What Are the Different Types of Contract?
Learn how legal agreements are classified. Understand the key distinctions that determine a contract's structure, its current status, and its standing in the law.
Learn how legal agreements are classified. Understand the key distinctions that determine a contract's structure, its current status, and its standing in the law.
A contract is a legally enforceable agreement between two or more parties. To be valid, an agreement must contain an offer, acceptance of that offer, and consideration, which is the legal term for something of value being exchanged. These components create a legal obligation for the parties to perform their promised duties.
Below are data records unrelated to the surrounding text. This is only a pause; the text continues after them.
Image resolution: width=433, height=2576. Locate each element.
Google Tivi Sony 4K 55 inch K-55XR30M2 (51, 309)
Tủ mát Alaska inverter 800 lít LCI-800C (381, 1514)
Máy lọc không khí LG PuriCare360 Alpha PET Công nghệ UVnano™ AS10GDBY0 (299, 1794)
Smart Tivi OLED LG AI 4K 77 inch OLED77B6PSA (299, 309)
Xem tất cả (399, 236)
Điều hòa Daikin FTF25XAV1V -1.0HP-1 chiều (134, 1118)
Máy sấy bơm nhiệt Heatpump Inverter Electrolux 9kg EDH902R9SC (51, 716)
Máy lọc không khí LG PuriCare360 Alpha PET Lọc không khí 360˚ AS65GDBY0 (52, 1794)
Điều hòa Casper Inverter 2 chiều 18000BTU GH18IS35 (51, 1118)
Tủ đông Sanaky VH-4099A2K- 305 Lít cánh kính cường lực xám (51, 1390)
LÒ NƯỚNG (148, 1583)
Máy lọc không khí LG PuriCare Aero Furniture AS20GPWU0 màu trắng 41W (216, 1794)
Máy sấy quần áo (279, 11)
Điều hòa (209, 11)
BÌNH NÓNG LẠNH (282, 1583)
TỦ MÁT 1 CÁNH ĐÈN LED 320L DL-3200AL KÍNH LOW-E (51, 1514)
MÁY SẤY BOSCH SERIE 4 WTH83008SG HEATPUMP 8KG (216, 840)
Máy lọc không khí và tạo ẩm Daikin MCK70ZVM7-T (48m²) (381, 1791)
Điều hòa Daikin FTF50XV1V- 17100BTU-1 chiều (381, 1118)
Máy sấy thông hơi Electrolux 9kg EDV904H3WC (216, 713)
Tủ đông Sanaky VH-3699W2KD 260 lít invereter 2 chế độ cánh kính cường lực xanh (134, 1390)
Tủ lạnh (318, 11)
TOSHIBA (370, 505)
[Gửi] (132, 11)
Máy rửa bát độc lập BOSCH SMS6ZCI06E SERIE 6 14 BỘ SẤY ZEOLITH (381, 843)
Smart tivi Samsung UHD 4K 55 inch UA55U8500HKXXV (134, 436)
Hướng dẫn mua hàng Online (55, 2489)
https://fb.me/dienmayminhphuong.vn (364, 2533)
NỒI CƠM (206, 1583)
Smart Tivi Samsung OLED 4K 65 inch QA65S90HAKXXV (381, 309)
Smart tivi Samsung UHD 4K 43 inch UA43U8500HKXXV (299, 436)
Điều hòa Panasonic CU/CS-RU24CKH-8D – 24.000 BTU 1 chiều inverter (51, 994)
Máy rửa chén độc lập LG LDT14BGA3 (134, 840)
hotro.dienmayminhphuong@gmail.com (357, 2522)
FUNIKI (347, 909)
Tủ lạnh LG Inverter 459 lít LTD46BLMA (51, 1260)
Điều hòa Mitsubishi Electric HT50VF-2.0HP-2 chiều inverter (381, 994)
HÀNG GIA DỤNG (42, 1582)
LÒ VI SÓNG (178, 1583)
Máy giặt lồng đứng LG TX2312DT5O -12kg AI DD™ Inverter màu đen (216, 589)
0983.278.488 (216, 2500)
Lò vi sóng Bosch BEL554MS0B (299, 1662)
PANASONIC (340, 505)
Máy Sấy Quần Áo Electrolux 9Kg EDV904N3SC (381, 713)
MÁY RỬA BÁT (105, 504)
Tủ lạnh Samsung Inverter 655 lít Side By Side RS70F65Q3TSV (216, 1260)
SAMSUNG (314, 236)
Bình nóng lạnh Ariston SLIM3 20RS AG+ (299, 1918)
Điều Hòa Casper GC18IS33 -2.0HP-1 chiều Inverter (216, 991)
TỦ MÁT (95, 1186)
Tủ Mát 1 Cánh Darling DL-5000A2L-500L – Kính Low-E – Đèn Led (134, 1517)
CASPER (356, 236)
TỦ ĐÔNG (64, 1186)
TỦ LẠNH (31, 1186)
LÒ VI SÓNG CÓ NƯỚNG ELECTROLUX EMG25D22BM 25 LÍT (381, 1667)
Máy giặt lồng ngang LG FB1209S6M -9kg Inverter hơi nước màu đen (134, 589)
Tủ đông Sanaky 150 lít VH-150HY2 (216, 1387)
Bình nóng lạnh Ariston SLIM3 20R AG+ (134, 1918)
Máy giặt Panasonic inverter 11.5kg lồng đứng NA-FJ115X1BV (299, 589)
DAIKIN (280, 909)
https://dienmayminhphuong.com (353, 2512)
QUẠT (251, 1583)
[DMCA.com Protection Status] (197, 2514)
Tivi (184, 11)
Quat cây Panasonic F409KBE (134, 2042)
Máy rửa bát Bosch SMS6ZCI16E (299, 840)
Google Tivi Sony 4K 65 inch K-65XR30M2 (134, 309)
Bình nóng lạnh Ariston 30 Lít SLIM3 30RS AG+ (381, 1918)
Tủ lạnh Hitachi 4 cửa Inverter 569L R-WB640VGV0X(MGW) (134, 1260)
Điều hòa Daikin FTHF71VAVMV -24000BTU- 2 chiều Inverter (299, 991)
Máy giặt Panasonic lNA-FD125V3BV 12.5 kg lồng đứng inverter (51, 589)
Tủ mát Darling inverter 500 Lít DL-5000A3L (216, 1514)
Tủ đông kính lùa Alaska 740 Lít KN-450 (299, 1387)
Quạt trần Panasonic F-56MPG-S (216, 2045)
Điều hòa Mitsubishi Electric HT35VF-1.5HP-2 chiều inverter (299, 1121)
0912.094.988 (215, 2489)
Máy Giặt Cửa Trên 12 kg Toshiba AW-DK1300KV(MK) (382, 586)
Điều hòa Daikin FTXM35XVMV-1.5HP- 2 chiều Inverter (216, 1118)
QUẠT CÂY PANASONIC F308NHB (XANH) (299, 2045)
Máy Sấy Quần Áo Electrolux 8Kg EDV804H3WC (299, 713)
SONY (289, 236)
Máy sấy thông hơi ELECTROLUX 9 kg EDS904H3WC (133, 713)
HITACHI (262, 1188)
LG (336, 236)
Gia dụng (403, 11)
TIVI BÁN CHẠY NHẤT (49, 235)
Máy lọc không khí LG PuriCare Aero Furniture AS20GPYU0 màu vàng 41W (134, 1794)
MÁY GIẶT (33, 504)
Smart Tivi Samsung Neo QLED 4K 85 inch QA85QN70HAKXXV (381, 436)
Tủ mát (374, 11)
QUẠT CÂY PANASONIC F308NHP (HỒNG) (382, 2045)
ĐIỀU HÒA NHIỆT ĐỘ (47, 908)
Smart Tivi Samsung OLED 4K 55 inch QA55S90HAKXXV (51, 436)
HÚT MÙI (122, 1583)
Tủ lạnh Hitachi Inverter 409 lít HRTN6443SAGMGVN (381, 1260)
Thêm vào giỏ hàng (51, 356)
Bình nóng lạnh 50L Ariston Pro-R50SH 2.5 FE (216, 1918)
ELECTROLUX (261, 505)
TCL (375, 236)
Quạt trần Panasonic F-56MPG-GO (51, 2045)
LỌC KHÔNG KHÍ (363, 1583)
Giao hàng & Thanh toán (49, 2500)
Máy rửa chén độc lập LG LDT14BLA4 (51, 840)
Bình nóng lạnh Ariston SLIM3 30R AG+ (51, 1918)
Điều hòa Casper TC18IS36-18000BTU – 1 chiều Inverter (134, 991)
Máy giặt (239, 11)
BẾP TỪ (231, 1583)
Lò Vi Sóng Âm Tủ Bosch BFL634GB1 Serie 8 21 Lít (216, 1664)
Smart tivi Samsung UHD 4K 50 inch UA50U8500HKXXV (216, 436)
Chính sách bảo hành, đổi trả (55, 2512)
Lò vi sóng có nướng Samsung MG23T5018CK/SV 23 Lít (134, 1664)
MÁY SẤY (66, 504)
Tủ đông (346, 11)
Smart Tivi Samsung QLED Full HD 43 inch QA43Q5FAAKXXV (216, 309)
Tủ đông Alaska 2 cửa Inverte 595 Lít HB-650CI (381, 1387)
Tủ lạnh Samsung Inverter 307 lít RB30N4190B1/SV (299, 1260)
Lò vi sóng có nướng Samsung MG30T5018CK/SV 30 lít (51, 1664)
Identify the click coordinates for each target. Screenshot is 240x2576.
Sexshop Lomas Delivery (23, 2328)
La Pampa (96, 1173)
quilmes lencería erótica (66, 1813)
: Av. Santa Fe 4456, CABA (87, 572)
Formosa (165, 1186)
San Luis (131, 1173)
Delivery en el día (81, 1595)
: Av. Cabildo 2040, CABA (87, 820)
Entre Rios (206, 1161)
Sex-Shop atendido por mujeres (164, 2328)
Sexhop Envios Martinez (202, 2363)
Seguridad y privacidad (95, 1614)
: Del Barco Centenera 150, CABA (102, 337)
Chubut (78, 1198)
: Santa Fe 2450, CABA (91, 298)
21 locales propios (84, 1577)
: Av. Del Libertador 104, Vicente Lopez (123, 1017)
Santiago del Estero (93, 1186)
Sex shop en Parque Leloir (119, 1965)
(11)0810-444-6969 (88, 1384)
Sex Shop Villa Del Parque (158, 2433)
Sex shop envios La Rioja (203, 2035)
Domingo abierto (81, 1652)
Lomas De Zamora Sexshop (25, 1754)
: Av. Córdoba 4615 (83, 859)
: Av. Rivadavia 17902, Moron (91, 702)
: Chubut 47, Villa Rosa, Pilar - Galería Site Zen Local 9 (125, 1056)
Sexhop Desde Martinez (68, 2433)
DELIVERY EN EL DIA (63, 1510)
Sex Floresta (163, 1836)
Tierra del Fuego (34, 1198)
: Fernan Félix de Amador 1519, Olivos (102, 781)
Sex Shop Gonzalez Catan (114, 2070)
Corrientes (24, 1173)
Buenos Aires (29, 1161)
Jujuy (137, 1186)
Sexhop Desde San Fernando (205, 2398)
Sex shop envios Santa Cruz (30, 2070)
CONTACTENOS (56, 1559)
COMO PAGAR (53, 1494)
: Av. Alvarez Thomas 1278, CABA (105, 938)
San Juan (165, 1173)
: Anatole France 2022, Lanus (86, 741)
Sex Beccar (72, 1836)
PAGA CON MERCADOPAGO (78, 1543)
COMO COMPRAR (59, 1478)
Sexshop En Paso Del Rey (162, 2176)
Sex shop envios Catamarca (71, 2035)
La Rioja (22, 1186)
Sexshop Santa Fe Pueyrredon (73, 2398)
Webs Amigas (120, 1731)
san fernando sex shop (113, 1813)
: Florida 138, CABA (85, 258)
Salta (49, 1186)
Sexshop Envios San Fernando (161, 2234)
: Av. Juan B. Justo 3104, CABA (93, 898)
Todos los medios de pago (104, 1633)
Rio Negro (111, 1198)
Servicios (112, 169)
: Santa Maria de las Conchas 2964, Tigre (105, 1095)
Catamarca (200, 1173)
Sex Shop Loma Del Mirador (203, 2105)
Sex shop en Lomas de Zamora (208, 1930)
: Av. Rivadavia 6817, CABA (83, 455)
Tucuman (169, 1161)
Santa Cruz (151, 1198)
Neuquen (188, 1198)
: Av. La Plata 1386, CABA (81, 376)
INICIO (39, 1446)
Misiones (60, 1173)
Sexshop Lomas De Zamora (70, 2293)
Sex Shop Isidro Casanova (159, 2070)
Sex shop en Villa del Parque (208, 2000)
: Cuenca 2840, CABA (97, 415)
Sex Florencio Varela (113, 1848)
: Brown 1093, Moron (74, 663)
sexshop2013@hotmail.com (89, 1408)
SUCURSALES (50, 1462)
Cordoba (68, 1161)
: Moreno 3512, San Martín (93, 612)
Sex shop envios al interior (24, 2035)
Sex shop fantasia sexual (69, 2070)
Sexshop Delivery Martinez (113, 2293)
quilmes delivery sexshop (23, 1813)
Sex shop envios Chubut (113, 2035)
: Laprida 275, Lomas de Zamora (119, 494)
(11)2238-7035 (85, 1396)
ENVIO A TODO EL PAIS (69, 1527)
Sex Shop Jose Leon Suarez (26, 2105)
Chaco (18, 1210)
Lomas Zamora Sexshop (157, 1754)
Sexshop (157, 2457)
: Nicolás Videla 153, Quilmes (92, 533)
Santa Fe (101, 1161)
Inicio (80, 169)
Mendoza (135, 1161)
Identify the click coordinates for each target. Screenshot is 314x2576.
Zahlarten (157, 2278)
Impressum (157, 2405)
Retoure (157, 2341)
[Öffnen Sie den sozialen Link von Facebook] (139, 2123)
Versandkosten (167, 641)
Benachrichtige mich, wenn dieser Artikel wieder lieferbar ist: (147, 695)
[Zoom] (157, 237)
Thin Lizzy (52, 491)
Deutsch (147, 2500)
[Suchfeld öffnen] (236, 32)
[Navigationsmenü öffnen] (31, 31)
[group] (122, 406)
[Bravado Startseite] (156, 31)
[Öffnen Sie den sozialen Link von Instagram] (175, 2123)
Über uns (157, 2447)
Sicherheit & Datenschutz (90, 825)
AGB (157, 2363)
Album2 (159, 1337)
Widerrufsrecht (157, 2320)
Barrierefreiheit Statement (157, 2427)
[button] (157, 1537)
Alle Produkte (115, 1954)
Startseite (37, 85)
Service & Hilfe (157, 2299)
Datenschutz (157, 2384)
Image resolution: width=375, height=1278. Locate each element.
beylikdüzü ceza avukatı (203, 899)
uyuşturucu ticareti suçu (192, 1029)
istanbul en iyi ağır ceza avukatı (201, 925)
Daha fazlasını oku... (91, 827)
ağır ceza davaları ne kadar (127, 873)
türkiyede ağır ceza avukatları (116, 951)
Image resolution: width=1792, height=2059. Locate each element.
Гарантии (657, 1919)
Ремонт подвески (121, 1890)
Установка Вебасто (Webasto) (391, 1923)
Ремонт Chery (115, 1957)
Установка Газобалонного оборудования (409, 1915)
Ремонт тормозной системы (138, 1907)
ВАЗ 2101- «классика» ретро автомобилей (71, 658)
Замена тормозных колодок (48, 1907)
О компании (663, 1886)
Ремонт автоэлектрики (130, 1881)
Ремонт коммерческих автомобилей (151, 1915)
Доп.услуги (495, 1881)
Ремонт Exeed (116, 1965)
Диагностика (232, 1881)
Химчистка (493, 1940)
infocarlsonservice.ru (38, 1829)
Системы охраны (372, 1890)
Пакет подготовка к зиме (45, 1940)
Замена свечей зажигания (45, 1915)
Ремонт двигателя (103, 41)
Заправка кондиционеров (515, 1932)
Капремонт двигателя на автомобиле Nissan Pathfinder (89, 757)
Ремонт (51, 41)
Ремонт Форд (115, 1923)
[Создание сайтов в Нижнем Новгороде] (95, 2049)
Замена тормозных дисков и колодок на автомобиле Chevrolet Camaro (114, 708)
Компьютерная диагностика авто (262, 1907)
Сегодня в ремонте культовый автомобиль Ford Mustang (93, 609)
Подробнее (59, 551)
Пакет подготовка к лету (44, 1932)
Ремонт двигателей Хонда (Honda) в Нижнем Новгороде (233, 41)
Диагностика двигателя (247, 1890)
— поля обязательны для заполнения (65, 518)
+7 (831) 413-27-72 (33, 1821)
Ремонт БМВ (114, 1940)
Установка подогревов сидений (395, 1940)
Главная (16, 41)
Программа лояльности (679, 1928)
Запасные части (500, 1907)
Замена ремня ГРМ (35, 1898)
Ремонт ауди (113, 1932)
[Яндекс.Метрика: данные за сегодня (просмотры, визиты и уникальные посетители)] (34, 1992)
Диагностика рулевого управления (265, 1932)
Contracts formalize an understanding, providing a clear record of the rights and responsibilities of everyone involved and a legal remedy if one party fails to uphold their end of the bargain.
An express contract is where the terms are clearly stated by the parties, either verbally or in writing. A written lease for an apartment is a clear example; it explicitly details the rent amount, lease duration, and rules for the property. All the essential terms are laid out, leaving little room for misinterpretation. Oral agreements can also be express contracts.
An implied contract is formed through the actions and conduct of the parties rather than their words. While there is no formal, stated agreement, the circumstances create a reasonable expectation of a contract. For instance, when you visit a doctor for a check-up, you implicitly promise to pay the standard fee for the medical services you receive.
A bilateral contract is the most common form and arises from a “promise for a promise.” Both parties make binding promises and have obligations to each other from the moment the contract is formed. For example, in a freelance web design project, the designer promises to build a website, and in return, the client promises to pay for the work.
A unilateral contract involves a promise from one party in exchange for an action from another. The offeror promises to pay after the other party has completed a specific task. A classic example is a “lost pet” poster offering a reward, where the contract is formed only when someone performs the action and returns the animal.
An executory contract is one in which some obligation remains to be performed by one or more of the parties. The terms have been agreed upon, but the full duties have not yet been carried out. For example, when a homeowner signs an agreement with a roofing company, the contract is executory as the roofer has yet to install the roof and the homeowner has yet to pay.
Once all parties have fully performed their respective duties, the agreement becomes an executed contract. Using the same roofing example, after the roofer has completed the installation and the homeowner has paid the full amount, the contract is considered executed.
A valid contract has all the necessary legal elements and is fully enforceable. In contrast, a void contract lacks a legal basis from the start, such as an agreement to perform an illegal act, and has no legal effect on any party.
A voidable contract is a valid agreement that can be legally voided by one of the parties. These contracts are often created in situations involving minors, fraud, or duress. For example, a contract signed by a minor is voidable, meaning the minor can choose to either honor the agreement or disaffirm it, while the adult party remains bound.
An unenforceable contract is one that is valid but that a court will not enforce for a specific legal reason. This often happens when a contract fails to comply with the Statute of Frauds, which requires certain agreements to be in writing. Another reason is the expiration of the statute of limitations, which sets a time limit for filing a lawsuit to enforce the agreement.